Objective: Reproduce the records from the line containing "742x464 pixels. Task: Click" through the line containing "Action: (x=179, y=218)", swapping "Chicken Salad Wrap" for "Turkey Club Sandwich" and leaving everything else unchanged.

Supplied data:
....
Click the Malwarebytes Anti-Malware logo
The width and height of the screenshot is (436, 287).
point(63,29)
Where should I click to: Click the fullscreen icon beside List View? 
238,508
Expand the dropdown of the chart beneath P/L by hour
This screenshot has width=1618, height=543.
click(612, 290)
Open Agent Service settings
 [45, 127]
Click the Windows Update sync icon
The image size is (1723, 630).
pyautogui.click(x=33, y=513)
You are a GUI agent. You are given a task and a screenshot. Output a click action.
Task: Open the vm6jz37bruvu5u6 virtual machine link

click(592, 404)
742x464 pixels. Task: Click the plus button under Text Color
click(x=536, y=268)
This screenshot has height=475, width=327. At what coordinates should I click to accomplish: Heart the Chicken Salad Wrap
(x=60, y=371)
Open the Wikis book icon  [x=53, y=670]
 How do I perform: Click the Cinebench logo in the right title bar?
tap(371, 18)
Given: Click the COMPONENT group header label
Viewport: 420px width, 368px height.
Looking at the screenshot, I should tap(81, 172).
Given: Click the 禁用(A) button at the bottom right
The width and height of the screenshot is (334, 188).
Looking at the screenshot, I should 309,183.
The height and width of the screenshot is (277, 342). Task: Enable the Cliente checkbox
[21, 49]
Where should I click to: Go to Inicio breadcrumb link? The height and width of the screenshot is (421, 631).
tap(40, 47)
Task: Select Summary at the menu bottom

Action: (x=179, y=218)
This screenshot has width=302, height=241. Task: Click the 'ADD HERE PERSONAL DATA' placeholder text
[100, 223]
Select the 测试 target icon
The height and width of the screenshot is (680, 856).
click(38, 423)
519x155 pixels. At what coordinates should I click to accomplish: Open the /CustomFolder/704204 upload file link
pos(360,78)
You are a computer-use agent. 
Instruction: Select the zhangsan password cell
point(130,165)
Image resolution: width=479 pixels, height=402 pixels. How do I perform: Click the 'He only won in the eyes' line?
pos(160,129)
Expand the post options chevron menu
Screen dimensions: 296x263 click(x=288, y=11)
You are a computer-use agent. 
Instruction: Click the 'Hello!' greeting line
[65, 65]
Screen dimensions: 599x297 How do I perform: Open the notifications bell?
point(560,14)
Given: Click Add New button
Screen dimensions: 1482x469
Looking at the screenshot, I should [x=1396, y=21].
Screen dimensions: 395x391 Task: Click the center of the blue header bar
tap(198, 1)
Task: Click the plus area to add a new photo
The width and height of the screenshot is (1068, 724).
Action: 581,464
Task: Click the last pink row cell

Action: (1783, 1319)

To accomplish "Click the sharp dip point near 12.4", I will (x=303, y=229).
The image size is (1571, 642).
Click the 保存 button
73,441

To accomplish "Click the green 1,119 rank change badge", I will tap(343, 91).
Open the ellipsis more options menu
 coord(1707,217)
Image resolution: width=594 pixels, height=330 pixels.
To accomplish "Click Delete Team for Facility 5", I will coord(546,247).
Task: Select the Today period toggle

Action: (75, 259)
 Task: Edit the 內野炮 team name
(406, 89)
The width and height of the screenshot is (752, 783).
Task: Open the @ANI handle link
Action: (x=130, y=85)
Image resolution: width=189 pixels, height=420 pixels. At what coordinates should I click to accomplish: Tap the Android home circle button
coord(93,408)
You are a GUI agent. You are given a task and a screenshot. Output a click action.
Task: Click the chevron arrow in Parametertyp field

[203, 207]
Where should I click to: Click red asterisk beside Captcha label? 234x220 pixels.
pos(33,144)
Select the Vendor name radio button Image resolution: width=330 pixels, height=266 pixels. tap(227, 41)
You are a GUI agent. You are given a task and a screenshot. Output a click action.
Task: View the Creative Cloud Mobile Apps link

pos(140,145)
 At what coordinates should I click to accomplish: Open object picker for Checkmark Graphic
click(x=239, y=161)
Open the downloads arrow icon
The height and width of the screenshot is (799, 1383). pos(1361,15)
....
Completed exercise:
742x464 pixels. Task: Click the plus button under Text Color
click(x=536, y=268)
This screenshot has height=475, width=327. At what coordinates should I click to accomplish: Heart the Turkey Club Sandwich
(x=60, y=371)
Open the Wikis book icon  [x=53, y=670]
 How do I perform: Click the Cinebench logo in the right title bar?
tap(371, 18)
Given: Click the COMPONENT group header label
Viewport: 420px width, 368px height.
Looking at the screenshot, I should tap(81, 172).
Given: Click the 禁用(A) button at the bottom right
The width and height of the screenshot is (334, 188).
Looking at the screenshot, I should 309,183.
The height and width of the screenshot is (277, 342). Task: Enable the Cliente checkbox
[21, 49]
Where should I click to: Go to Inicio breadcrumb link? The height and width of the screenshot is (421, 631).
tap(40, 47)
Task: Select Summary at the menu bottom

Action: (x=179, y=218)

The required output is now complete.